Since $(s_n - s)$ gets super, super small (approaching zero) and $(t_n - t)$ also gets super, super small (approaching zero), then their difference $(s_n - s) - (t_n - t)$ must also get super, super small (approaching zero).
This means that $(s_n - t_n)$ gets arbitrarily close to $(s - t)$ as $n$ gets very large.
Therefore, $\lim _{n \rightarrow \infty}\left(s_{n}-t_{n}\right)=s-t$. Explain
This is a question about understanding how the behavior of sequences (numbers in a list) changes when we add or subtract them, specifically when those sequences get closer and closer to a certain value (their limit). It's about showing that if individual parts get close to something, their combination also gets close to the combination of those 'somethings'. . The solving step is:

1. **Understand what a "limit" means:** When we say `s_n` has a limit `s` (written as $\lim_{n \rightarrow \infty} s_n = s$), it means that as `n` gets bigger and bigger (like going far down a really long list of numbers), `s_n` gets super, super close to `s`. So close, in fact, that the difference between `s_n` and `s` (that's `s_n - s`) becomes incredibly tiny, practically zero! The same idea applies to `t_n` and `t`.

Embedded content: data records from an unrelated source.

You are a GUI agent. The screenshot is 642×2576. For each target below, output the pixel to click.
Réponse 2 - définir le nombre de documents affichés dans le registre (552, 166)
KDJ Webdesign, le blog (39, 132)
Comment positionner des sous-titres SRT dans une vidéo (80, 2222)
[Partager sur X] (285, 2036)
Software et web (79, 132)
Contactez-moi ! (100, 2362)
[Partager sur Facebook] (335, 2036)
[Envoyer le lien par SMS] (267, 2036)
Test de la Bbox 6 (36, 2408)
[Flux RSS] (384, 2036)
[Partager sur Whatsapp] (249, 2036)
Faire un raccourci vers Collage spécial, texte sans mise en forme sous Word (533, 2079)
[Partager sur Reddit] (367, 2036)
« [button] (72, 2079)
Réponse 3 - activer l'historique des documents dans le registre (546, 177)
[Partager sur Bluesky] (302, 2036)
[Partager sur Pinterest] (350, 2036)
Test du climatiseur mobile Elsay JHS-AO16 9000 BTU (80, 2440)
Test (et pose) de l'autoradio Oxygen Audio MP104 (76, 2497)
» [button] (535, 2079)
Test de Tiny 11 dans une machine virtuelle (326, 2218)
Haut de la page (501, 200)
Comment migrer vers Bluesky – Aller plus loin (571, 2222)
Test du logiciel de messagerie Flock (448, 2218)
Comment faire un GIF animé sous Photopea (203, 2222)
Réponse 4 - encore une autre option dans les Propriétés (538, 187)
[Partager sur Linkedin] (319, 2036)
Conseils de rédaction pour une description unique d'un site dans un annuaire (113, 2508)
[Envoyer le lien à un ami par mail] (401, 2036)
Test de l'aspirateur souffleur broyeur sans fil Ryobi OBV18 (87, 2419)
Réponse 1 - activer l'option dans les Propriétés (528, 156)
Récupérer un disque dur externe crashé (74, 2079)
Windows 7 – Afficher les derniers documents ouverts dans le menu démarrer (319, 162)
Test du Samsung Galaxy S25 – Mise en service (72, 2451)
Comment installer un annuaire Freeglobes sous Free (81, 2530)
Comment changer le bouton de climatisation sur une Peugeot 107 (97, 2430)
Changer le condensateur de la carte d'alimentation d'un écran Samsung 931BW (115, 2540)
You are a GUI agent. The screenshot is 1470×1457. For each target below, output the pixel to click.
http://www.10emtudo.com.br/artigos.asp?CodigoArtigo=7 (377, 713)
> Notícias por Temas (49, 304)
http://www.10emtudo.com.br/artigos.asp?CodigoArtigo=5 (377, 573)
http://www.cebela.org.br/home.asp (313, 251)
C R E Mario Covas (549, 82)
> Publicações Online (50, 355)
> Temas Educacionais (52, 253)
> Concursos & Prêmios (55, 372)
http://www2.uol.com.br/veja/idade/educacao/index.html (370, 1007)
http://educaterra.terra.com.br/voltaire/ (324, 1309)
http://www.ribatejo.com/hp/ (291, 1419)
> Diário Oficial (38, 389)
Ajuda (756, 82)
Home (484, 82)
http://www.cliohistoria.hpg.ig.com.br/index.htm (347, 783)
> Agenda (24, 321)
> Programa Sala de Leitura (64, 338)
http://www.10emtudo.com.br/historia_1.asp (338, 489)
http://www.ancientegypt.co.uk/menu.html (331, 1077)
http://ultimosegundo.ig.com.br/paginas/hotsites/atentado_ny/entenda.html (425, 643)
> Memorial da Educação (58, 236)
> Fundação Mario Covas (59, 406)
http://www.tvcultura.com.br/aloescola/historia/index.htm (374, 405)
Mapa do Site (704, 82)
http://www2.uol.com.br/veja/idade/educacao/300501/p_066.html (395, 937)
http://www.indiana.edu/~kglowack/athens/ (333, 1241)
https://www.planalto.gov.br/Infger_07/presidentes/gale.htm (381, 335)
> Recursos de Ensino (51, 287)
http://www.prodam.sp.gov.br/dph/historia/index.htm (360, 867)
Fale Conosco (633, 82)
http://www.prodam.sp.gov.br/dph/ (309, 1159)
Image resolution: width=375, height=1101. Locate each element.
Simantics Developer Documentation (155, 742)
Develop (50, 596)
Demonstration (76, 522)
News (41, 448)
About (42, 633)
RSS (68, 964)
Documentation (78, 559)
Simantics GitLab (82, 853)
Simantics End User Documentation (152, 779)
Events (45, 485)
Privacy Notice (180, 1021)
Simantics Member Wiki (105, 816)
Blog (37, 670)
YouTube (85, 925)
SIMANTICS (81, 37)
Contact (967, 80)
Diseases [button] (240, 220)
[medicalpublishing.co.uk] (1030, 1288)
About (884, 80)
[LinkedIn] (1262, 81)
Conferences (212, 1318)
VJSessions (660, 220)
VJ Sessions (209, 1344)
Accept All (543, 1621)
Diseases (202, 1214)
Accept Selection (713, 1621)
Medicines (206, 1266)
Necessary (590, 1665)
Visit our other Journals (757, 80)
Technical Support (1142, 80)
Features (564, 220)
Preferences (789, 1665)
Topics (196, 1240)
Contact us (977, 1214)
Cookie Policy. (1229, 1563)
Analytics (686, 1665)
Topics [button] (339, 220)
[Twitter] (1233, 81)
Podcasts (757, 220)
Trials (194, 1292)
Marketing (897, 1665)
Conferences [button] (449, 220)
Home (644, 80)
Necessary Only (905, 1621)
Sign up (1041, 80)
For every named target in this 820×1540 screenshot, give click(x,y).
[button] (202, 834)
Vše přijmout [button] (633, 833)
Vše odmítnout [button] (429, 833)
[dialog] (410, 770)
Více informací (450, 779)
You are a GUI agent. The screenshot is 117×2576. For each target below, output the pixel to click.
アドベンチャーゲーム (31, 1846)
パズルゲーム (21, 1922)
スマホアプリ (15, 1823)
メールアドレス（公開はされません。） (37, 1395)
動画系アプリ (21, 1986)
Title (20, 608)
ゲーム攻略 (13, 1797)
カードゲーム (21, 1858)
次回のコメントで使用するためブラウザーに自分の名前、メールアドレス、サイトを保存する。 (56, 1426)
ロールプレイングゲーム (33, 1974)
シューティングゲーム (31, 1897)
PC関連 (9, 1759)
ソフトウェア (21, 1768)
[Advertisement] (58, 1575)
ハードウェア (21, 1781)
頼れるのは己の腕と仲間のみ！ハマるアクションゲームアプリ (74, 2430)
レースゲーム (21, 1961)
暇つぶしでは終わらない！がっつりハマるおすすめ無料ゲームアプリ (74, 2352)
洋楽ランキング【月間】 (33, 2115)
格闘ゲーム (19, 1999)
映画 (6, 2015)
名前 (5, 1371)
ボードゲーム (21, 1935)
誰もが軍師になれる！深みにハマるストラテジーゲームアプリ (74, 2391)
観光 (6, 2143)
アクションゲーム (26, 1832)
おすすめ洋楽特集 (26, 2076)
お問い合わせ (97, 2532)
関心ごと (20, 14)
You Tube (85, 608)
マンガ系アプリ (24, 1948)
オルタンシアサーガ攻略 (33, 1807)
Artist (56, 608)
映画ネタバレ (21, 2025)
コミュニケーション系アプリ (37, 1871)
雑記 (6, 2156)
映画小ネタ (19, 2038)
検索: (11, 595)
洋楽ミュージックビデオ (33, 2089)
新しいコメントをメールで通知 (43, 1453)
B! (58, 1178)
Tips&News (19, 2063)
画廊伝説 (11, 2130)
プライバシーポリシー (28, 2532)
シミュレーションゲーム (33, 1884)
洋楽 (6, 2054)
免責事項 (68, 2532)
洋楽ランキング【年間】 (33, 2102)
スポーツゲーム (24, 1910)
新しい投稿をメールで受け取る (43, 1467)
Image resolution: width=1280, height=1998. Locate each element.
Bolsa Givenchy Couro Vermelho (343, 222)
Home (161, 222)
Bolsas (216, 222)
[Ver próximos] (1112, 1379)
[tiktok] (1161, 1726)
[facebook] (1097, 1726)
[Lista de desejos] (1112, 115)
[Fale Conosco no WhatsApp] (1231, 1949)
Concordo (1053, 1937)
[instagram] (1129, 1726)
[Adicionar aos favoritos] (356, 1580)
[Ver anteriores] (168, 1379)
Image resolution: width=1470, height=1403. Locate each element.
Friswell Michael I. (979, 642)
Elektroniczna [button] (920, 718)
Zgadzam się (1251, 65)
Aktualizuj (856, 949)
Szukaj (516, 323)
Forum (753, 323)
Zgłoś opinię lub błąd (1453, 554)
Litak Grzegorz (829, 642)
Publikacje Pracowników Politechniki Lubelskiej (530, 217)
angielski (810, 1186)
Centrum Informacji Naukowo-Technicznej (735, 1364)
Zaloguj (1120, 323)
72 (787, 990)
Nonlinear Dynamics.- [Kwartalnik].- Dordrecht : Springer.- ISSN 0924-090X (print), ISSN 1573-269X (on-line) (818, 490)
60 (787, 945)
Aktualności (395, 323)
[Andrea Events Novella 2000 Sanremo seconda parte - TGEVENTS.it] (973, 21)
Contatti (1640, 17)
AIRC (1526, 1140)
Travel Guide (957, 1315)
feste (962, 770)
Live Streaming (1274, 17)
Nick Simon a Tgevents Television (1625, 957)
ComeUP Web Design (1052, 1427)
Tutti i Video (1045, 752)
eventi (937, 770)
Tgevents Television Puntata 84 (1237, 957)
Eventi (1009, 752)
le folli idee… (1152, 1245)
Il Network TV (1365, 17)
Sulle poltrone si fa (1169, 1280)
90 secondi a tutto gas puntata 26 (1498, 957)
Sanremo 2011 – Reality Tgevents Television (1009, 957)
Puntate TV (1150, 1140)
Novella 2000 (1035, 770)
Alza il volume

2. **Think about the sum `s_n + t_n`:** We want to show that `s_n + t_n` gets close to `s + t`. To do this, let's look at the "gap" or "difference" between `(s_n + t_n)` and `(s + t)`. This gap is `(s_n + t_n) - (s + t)`.

3. **Break apart the gap for the sum:** We can rearrange this gap: `(s_n + t_n) - (s + t)` is the same as `(s_n - s) + (t_n - t)`. It's like grouping the parts that get tiny together.

4. **See what happens to the sum's gap:** We already know that `(s_n - s)` gets super tiny (close to zero) and `(t_n - t)` also gets super tiny (close to zero). If you add two numbers that are both super tiny, their sum will also be super tiny! So, `(s_n - s) + (t_n - t)` gets super tiny.

5. **Conclude for the sum:** Since the gap `(s_n + t_n) - (s + t)` gets super tiny, it means `(s_n + t_n)` gets super, super close to `(s + t)`. This is exactly what it means for the limit of the sum to be the sum of the limits!

6. **Think about the difference `s_n - t_n`:** Now, let's do the same for subtraction. We want to show that `s_n - t_n` gets close to `s - t`. The "gap" this time is `(s_n - t_n) - (s - t)`.

7. **Break apart the gap for the difference:** We can rearrange this gap: `(s_n - t_n) - (s - t)` is the same as `(s_n - s) - (t_n - t)`.

8. **See what happens to the difference's gap:** Again, `(s_n - s)` gets super tiny and `(t_n - t)` gets super tiny. If you subtract one super tiny number from another super tiny number, the result is still a super tiny number! So, `(s_n - s) - (t_n - t)` gets super tiny.

9. **Conclude for the difference:** Since the gap `(s_n - t_n) - (s - t)` gets super tiny, it means `(s_n - t_n)` gets super, super close to `(s - t)`. This shows that the limit of the difference is the difference of the limits!